Claudia amava Carlos e tinha certeza de que eles seriam felizes para sempre, até o dia em que ela abriu sua conta no Instagram. Descobriu que Carlos tinha uma quantidade desnecessária de mulheres como seguidoras e que uma delas curtia apenas as fotos em que ele aparecia sozinho. Carlos dizia que ela estava fazendo tempestade em um copo d´água, mas Claudia começou a desconfiar que talvez estivesse confiando demais nele. Houve discussões e mais suspeitas, até que um bate boca virtual com a seguidora assanhada levou ao chão os alicerces fragilizados do relacionamento. Carlos terminou o namoro afirmando que precisava de uma mulher mais equilibrada e Claudia concluiu que o ex-namorado era o maior cafajeste que já havia caminhado sobre a face da terra.

As histórias de amor fracassadas se multiplicavam a uma velocidade alarmante e pesavam sobre os ombros dos pobres anjos Cupido como um fardo desconfortável. Havia aqueles que achavam que a mira deles já não andava tão boa e outros que tinham certeza de que o problema estava nas flechas. Havia, ainda, os que achavam que o contingente dos Cupidos tinha sido reduzido, talvez mobilizado para atender outros tipos de problemas celestiais de nível mais elevado. Mas a verdade era que estavam todos enganados: os Cupidos vinham trabalhando mais do que nunca, sua mira permanecia impecável e as flechas eram tão boas como antigamente. 

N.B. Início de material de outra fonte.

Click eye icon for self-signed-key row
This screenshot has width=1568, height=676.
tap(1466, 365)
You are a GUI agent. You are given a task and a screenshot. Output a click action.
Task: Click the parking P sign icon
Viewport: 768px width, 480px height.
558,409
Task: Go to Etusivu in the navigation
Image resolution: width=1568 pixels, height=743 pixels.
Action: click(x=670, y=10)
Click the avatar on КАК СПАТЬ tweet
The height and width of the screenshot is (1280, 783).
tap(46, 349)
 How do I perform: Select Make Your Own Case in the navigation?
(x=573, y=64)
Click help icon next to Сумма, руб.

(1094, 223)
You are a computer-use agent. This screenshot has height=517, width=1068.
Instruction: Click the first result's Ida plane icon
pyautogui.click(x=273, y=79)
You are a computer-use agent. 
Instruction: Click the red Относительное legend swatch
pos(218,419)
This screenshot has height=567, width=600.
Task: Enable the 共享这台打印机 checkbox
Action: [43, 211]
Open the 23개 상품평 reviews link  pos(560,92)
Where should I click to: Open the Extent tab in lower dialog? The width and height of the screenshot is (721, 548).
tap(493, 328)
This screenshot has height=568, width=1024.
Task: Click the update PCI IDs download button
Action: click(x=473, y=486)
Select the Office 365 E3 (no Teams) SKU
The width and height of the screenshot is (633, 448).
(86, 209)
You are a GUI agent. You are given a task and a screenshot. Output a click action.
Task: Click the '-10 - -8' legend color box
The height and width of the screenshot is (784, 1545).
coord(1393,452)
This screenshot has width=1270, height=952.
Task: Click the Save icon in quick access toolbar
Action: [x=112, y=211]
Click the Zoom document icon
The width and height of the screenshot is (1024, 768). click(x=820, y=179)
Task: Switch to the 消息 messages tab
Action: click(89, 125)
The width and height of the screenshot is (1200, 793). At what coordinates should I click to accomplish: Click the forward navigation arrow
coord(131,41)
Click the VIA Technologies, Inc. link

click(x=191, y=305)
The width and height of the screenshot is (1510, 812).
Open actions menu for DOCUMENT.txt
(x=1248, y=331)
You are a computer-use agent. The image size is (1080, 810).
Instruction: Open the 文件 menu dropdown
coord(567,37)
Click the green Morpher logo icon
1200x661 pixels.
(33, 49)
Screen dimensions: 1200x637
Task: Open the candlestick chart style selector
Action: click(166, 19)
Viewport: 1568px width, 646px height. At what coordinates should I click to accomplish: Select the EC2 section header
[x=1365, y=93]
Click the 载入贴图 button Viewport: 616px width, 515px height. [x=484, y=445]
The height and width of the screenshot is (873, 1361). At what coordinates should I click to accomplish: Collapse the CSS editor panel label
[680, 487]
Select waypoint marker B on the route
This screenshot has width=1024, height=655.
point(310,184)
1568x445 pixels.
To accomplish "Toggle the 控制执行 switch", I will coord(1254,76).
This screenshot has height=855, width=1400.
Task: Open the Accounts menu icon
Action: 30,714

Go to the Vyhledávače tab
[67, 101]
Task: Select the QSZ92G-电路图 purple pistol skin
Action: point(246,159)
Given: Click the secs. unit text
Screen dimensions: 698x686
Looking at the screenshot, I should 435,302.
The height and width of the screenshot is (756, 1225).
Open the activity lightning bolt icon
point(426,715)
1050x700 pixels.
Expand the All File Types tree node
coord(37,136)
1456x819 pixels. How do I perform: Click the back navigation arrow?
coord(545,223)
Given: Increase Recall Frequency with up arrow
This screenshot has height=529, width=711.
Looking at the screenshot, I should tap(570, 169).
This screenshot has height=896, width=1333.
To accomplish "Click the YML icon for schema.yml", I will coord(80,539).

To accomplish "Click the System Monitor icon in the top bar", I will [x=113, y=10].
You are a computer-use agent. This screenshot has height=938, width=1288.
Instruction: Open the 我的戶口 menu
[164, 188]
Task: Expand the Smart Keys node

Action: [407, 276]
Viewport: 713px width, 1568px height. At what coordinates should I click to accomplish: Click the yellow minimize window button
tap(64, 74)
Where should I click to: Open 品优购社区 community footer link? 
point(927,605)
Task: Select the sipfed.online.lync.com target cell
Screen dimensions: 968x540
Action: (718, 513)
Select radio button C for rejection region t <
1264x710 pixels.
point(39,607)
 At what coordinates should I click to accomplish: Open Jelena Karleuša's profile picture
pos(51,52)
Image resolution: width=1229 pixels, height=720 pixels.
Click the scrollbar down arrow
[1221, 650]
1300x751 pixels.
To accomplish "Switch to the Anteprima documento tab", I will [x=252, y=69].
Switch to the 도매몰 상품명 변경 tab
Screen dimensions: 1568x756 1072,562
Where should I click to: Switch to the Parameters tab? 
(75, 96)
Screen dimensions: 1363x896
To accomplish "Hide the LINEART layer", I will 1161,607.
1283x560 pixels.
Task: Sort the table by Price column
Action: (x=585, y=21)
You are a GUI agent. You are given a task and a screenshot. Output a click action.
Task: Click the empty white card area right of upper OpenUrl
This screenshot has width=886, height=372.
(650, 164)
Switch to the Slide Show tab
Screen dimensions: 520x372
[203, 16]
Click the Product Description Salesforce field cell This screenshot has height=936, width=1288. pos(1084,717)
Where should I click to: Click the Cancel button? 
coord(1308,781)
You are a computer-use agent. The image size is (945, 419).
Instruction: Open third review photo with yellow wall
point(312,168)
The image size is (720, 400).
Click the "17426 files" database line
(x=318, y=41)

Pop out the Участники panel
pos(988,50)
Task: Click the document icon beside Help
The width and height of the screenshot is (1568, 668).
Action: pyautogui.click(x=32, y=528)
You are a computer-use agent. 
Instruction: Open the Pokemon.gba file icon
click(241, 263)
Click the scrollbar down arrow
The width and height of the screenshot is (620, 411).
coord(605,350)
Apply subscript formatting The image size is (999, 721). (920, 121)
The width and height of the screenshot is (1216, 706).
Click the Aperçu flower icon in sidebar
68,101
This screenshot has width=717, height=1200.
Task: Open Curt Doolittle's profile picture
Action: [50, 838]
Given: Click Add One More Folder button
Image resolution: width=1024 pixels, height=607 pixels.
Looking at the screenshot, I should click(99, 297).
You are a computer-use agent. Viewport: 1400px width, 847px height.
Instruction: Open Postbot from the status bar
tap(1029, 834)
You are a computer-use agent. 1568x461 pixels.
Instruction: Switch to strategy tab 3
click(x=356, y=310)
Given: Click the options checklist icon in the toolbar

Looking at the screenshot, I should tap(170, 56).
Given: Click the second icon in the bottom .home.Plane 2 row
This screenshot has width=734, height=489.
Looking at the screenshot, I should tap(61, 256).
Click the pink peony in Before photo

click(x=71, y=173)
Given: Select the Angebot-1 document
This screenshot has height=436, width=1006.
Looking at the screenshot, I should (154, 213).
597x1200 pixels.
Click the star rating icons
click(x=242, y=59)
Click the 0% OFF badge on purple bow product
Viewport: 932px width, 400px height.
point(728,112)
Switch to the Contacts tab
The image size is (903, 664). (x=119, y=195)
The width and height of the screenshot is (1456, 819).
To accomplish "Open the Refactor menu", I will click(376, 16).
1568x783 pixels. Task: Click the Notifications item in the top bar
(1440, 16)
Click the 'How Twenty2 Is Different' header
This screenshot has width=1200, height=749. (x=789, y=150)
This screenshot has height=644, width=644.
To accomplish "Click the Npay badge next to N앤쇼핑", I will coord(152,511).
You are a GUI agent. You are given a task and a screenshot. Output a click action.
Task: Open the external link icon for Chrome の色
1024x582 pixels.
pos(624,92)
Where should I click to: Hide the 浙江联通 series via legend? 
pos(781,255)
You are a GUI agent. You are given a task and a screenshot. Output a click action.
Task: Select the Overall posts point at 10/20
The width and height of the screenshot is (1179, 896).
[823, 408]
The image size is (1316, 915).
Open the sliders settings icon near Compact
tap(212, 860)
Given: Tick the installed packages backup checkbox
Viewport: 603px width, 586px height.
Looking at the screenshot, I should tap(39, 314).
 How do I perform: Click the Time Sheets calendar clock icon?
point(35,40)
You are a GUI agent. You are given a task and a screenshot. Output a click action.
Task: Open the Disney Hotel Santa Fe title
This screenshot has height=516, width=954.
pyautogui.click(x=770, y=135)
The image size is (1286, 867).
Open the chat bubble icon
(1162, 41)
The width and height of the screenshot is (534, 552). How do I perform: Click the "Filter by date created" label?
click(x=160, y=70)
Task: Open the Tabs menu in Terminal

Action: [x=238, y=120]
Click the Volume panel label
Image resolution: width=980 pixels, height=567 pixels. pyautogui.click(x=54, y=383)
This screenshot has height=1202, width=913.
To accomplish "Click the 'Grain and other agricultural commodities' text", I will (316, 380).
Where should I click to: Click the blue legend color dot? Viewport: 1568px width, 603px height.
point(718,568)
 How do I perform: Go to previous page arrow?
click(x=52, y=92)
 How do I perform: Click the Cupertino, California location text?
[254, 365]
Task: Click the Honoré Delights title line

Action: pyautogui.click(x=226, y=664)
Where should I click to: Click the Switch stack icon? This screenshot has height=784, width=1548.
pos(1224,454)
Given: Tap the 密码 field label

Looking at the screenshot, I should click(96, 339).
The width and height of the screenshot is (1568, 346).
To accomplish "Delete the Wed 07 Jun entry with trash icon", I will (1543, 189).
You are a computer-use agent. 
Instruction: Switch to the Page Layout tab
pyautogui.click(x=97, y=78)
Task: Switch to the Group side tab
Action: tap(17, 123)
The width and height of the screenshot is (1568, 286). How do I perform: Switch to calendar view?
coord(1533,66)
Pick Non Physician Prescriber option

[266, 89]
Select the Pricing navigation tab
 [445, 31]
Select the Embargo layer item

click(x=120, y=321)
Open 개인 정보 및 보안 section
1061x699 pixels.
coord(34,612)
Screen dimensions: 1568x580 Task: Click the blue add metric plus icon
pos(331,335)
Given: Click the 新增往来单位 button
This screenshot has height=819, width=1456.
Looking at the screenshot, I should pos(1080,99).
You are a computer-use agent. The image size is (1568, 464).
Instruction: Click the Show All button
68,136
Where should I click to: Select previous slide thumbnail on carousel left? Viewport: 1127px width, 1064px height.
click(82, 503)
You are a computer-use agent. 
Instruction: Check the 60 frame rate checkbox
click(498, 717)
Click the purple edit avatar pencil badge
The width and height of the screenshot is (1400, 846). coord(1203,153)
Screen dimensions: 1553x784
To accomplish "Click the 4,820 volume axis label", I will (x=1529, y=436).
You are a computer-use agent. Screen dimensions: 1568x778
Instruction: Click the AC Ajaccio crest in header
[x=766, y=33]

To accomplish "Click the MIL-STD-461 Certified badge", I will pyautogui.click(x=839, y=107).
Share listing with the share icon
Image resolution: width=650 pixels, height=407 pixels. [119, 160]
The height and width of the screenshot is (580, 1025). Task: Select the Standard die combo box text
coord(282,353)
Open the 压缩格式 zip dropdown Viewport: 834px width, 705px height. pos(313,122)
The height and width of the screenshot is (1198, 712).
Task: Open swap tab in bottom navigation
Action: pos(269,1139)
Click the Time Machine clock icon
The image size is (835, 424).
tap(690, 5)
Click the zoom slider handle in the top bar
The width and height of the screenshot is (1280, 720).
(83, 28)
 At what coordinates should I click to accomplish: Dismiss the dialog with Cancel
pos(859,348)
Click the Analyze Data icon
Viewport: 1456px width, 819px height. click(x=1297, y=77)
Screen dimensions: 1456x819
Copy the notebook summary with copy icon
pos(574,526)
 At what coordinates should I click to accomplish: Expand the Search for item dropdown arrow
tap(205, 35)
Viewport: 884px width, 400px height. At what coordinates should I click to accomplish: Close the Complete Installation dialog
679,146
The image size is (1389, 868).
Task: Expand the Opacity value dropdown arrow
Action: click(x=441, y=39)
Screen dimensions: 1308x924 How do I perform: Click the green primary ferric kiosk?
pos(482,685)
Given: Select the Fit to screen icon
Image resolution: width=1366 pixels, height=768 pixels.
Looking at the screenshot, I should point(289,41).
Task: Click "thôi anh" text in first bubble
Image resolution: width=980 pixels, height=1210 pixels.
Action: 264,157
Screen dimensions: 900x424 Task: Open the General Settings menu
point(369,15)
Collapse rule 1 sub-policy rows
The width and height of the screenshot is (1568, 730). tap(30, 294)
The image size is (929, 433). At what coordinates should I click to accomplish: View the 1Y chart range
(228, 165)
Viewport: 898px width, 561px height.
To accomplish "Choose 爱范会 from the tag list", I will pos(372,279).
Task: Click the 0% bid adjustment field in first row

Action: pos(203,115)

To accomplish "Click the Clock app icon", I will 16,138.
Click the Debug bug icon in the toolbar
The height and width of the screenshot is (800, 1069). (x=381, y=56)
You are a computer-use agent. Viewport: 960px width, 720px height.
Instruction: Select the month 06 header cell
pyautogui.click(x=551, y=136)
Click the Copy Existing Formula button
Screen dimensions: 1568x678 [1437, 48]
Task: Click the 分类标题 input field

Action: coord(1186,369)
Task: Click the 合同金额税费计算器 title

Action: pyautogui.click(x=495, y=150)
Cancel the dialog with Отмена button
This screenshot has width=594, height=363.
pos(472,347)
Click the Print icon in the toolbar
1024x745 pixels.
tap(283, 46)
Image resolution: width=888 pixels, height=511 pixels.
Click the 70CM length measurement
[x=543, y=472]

A crise dos Cupidos já havia sido reportada para os anjos Serafim, que prometeram subir o problema para o último nível. A sabedoria dos anjos Querubim também havia sido requisitada para ajudar a lidar com aquela turbulência, mas a busca de uma solução vinha se mostrando uma tarefa muito complexa e não havia previsão para melhora no cenário a curto prazo. Enquanto as respostas não vinham, os Cupidos continuavam vagando sem descanso pelo mundo, atirando suas flechas e torcendo para que elas passassem através dos retângulos metálicos que os seres humanos mantinham erguidos quase vinte e quatro horas por dia na altura de seus corações.